Uma vingança que, evidentemente, nunca será realizada, por mais que se matem pessoas.

Porque o que causa aquele ressentimento não está no alvo que os manipuladores dizem ser a origem da dor. A fonte da dor não está no outro, mas sim em nós e em nossa negação da realidade do mundo.


A dita Revolução Russa foi fundada num pântano de ressentimentos profundos. E ela mostrou como esse sentimento pode ser manipulado e, principalmente, como ele pode ser utilizado para levar um grupo de manipuladores políticos ao poder.


Tudo no movimento de 1917 foi movido pela necessidade de reparar algum tipo de sofrimento social causado por outros: o Tzar, os nobres, os industriais, os banqueiros. Em alguns momentos os judeus, em alguns outros momentos os americanos, ingleses, alemães, chineses e assim sucessivamente.


É evidente que esse tipo de ordem política é eficiente, por conta de seu apelo afetivo.


Mas é uma eficiência circunstancial, porque por mais que se busquem os culpados de nossas dores nos outros, em alguma outra pessoa, ou em alguma classe ou o que for, nunca as razões dessa dor serão realmente superadas, enquanto os que buscam não se derem conta de que viver nesse mundo exige conviver com essa dor.


E que tal dor tem a ver com a natureza da existência e com a natureza transitória do mundo. E com as dificuldades dos seres humanos em lidar com essa realidade e com o que são: seres mortais.


A solução está não numa transformação impossível da realidade do mundo. Mas sim no voltar-se para o espírito, para aquela dimensão que pode nos permitir transcender o sofrimento. Está na percepção da fragilidade essencial dos homens, a nossa e daqueles que nos ofendem.

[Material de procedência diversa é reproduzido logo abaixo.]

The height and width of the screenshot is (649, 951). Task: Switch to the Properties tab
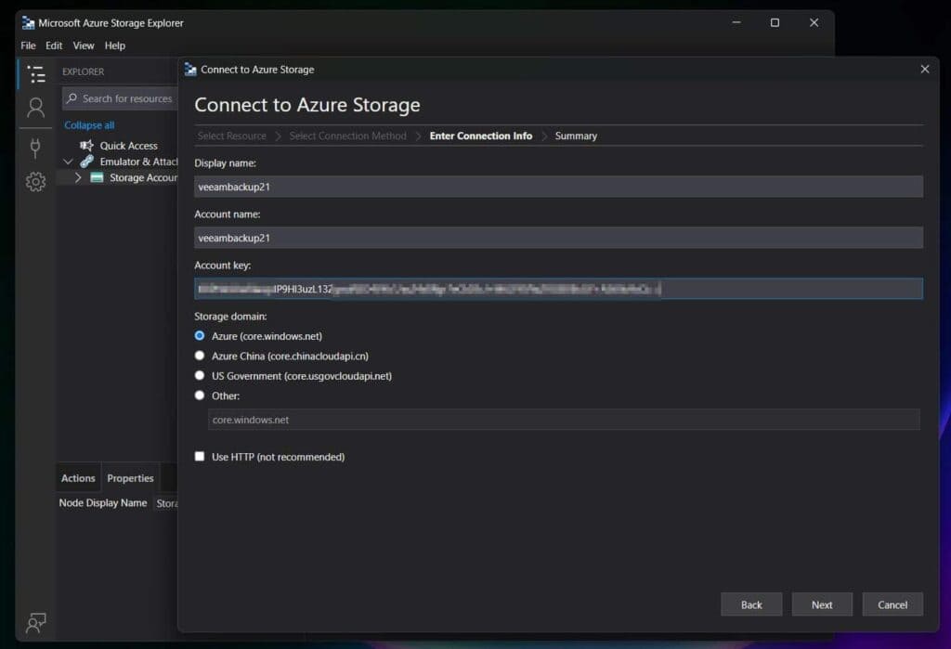(130, 477)
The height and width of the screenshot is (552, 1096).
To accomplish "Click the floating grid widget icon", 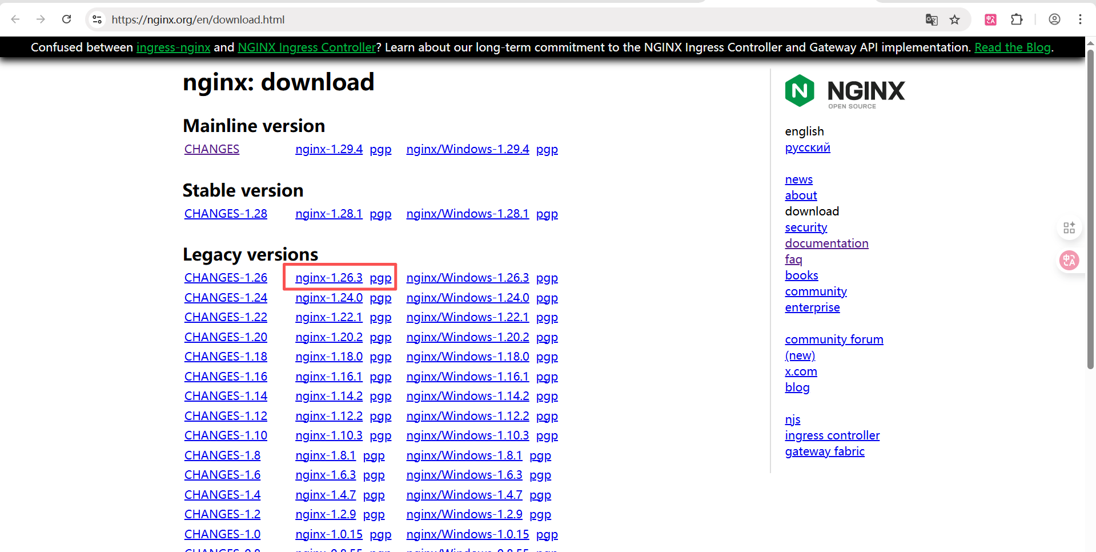I will click(1069, 228).
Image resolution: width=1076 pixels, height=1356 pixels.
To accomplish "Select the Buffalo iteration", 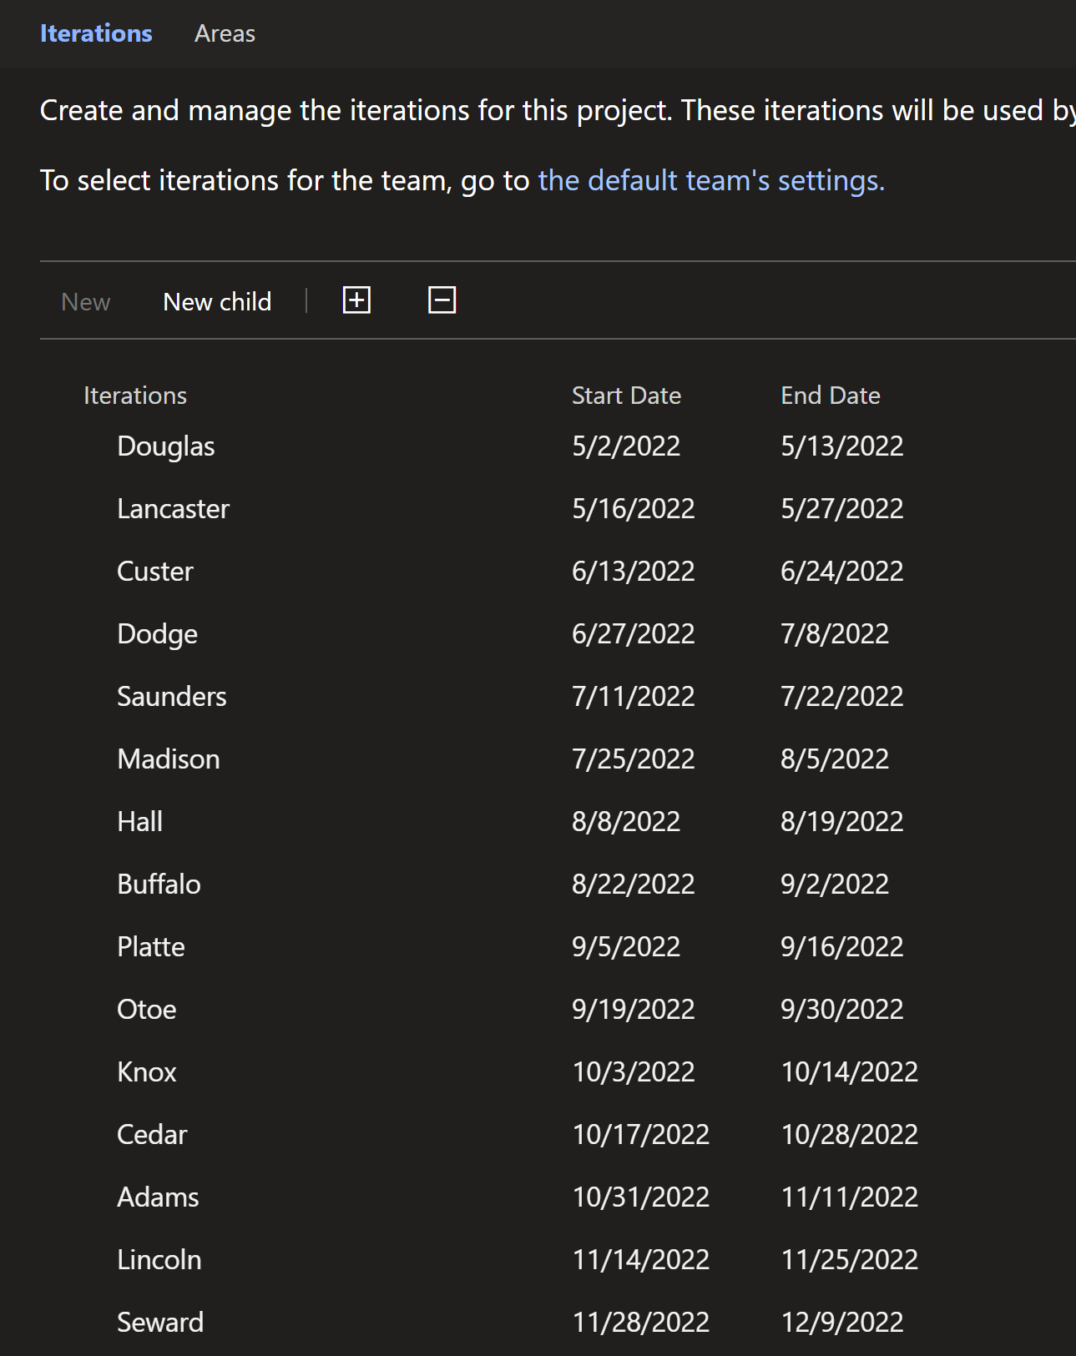I will coord(159,885).
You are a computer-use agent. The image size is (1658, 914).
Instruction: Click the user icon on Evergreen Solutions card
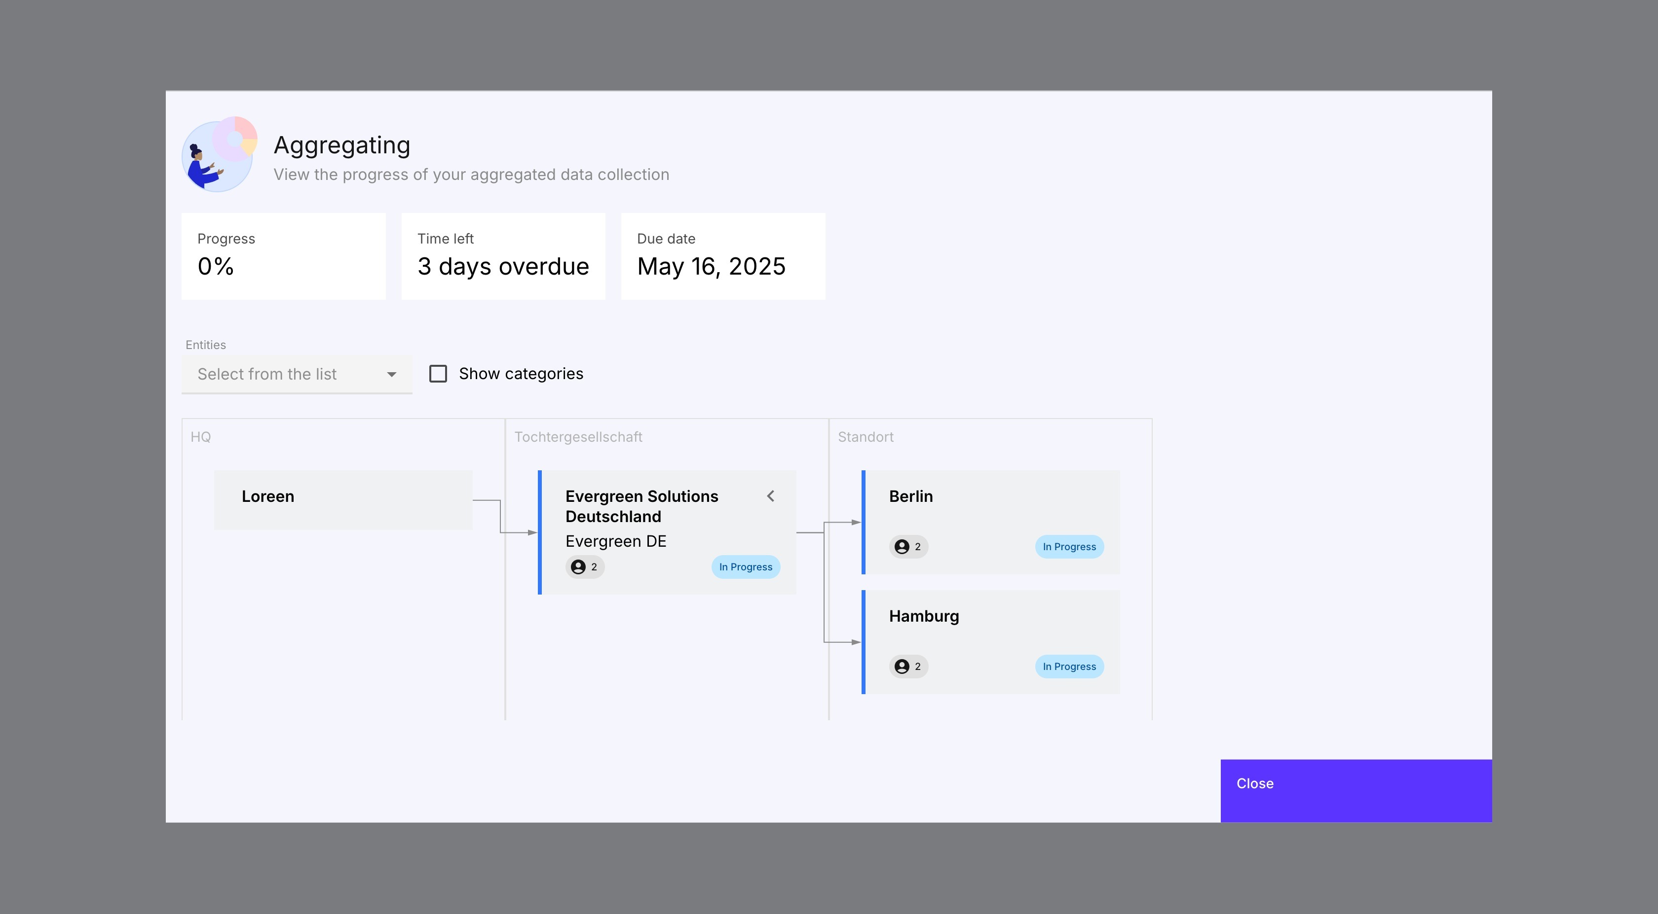coord(579,567)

Esse aspecto da questão deve ser colocado, porque a política do ressentimento sempre é, em algum momento, política fracassada. Porque, repetimos, é a realidade do mundo que condiciona e estabelece os fundamentos de nosso sofrimento, e não o outro, uma classe, ou uma raça.

Por isso, o regime instalado em 1917 já estava, desde o princípio, condenado ao colapso e ao desaparecimento. Porque também faz parte da realidade a crise contínua das ideias humanas de controle de um mundo que é incontrolável.


Em 1993, o Soviete Supremo, instituição que controlava a política russa desde 1936, foi dissolvido por uma ação violenta, militar. A sociedade não o defendeu e, na verdade, sentiu-se aliviada pelo seu desaparecimento.


Assim, diferente do que afirmavam os líderes soviéticos, não é a política o melhor meio para lidar com o nosso ressentimento.


Ao contrário, como a política não resolve jamais os problemas relativos à natureza das coisas, ela se torna, quando assume essa pretensão, destruidora dos caminhos que podem permitir a superação da nossa dor.